D'éducation strictement religieuse, il se détacha de la religion et adhéra au Bund, mouvement socialiste juif. Déçu, il se tourna alors vers le sionisme. En 1900 parut sa première nouvelle, Un morceau de pain, suivie de D'une vallée maudite. Mobilisé dans l'armée tsariste en 1901, il déserta et s'exila à Londres. En 1909, Brenner immigra en Palestine, où il vécut jusqu'à son assassinat au cours des émeutes arabes en mai 1921. Ses deux premiers romans, En hiver (1903) et Autour d'un point (1904), contiennent de nombreux éléments autobiographiques, comme Au-delà des frontières (1908), œuvre scénique dont l'action se situe dans le quartier juif de Londres, ou Un an (1908), inspiré par ses années passées dans l'armée. La dernière période de sa vie, marquée par sa double activité de militant et d'écrivain, revit dans Entre les eaux (1910), De-ci de-là (1911) et dans son roman majeur Deuil et Échec (1920). Ici comme ailleurs règne un pessimisme profond. Les protagonistes, antihéros, déracinés du judaïsme traditionnel, tentent de survivre dans un monde sans Dieu.
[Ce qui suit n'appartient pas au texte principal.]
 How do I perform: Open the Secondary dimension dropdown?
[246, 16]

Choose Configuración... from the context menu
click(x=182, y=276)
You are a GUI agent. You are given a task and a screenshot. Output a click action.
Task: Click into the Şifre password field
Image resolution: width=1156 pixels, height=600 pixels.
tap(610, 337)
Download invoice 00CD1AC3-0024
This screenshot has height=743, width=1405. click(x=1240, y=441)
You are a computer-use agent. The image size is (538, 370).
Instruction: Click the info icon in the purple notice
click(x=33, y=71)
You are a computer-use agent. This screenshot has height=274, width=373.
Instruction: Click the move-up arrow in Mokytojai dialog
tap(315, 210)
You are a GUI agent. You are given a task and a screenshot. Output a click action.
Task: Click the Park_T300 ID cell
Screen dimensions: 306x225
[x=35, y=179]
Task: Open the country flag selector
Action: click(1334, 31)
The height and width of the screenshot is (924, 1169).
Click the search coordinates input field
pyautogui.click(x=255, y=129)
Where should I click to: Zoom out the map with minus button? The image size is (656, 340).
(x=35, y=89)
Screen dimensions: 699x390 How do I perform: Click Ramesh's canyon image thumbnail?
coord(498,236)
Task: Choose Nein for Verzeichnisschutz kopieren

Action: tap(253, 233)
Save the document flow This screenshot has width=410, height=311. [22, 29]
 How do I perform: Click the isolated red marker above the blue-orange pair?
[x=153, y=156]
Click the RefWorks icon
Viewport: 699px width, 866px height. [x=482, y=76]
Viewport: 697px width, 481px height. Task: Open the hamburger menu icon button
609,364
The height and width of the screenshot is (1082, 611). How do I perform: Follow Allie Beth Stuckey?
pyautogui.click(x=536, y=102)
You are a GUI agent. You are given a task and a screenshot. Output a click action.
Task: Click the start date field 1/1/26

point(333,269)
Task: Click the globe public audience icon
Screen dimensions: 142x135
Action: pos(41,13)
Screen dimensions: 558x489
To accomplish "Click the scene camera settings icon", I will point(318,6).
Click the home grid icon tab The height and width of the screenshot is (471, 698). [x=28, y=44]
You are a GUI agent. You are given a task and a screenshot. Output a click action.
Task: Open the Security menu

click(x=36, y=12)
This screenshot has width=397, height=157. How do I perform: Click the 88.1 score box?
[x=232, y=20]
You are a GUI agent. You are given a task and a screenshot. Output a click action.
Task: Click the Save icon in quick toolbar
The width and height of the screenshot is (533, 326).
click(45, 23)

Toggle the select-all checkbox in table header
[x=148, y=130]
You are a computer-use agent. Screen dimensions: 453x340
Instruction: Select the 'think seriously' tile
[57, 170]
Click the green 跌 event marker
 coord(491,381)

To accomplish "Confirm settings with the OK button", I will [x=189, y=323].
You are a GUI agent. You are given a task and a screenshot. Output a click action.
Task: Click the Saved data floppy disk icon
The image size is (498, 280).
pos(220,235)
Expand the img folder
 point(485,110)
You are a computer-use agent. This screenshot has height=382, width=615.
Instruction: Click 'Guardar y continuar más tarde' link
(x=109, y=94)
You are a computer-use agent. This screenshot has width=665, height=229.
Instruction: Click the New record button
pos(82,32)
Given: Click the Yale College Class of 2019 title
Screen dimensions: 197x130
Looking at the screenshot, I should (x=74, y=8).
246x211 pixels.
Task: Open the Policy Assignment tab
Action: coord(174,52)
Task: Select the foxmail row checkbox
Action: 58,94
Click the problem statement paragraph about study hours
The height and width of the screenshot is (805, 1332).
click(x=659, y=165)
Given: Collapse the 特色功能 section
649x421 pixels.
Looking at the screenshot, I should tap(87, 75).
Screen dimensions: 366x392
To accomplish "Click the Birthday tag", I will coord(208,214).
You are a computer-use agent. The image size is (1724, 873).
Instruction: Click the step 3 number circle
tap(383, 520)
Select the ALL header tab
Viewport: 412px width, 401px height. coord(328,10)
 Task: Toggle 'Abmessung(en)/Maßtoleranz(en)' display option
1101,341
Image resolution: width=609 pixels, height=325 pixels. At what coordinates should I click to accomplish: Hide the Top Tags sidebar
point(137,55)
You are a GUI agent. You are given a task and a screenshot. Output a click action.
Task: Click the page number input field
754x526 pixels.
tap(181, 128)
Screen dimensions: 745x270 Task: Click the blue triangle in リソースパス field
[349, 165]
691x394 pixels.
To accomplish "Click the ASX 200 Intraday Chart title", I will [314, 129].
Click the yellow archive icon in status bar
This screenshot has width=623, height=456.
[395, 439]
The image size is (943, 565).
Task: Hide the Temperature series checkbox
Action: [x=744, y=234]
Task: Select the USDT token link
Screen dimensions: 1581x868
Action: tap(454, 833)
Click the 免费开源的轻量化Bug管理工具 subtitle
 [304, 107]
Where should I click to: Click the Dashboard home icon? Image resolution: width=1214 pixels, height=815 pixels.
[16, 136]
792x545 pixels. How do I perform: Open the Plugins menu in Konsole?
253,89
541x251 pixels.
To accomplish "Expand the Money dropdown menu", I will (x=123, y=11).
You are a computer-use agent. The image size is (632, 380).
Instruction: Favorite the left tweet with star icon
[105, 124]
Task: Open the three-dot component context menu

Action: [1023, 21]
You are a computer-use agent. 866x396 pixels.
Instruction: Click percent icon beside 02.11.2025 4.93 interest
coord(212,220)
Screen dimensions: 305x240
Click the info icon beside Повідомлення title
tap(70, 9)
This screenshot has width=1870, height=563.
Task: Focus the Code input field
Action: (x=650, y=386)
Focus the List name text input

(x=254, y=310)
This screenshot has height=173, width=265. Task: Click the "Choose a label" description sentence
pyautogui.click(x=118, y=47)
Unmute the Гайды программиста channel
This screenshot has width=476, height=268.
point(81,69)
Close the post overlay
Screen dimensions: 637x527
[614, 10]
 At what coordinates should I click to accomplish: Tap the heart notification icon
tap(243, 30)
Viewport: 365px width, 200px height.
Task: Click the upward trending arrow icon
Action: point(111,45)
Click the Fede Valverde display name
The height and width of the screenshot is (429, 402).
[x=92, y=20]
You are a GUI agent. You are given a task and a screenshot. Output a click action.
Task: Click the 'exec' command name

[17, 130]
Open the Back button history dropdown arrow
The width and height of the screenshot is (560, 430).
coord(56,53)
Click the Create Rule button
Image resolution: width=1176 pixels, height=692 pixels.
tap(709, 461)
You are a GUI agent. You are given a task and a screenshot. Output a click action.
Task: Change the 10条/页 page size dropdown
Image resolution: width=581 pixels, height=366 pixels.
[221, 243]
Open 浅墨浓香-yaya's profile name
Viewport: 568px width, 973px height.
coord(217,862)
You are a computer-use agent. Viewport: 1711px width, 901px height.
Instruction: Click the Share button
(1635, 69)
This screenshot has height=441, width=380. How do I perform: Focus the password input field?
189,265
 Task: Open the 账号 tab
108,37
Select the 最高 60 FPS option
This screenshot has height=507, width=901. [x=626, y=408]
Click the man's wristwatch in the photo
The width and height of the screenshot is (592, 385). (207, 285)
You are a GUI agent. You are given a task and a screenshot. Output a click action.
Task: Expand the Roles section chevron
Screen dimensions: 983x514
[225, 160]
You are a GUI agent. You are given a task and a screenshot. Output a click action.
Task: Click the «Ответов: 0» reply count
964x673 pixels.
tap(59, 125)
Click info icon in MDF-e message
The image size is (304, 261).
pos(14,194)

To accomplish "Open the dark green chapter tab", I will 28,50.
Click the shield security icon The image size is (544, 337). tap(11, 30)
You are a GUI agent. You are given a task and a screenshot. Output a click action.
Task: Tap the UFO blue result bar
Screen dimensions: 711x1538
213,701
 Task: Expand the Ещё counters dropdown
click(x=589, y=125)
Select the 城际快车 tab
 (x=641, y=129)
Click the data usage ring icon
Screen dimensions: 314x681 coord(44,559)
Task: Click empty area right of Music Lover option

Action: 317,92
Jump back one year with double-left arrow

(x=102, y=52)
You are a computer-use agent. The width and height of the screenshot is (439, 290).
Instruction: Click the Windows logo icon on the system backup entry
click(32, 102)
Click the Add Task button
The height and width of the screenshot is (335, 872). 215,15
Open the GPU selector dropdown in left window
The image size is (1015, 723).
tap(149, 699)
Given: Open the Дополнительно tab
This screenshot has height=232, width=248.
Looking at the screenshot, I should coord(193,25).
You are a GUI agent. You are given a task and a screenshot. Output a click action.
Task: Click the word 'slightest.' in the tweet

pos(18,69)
Conscients de leurs échecs, incapables de s'assumer, s'interrogeant inlassablement sur eux-mêmes, ces êtres malheureux et sans illusions ne trouvent souvent d'autre issue que dans la folie et le suicide. Brenner fait preuve d'un réalisme sans fard et souvent cruel, aussi bien quand il dépeint l'existence juive dans la diaspora que lorsqu'il décrit celle de Palestine, vie de parasite dans l'humiliation. Seul le travail physique peut à ses yeux libérer les Juifs de l'héritage du ghetto et donner naissance à une société de justice. L'authenticité de Brenner et son désir de capter la réalité se révèlent dans son style. Dans la langue parlée qu'il forge lui-même pour les nombreux dialogues et monologues intérieurs, l'angoisse et l'émotion sourdent de phrases souvent hachées, fragmentaires, où ponctuation et interjections ont un rôle primordial. Cette écriture, souvent considérée à l'époque comme négligée et inachevée, est tenue aujourd'hui pour particulièrement adaptée au contenu de l'œuvre, et on reconnaît qu'elle ouvrit la voie à un style nouveau. Brenner publia également de nombreux essais sur la littérature hébraïque et yiddish et traduisit en hébreu Crime et Châtiment de Dostoïevski, dont il subit incontestablement l'influence, et plusieurs ouvrages de Tolstoï et Gerhart Hauptmann.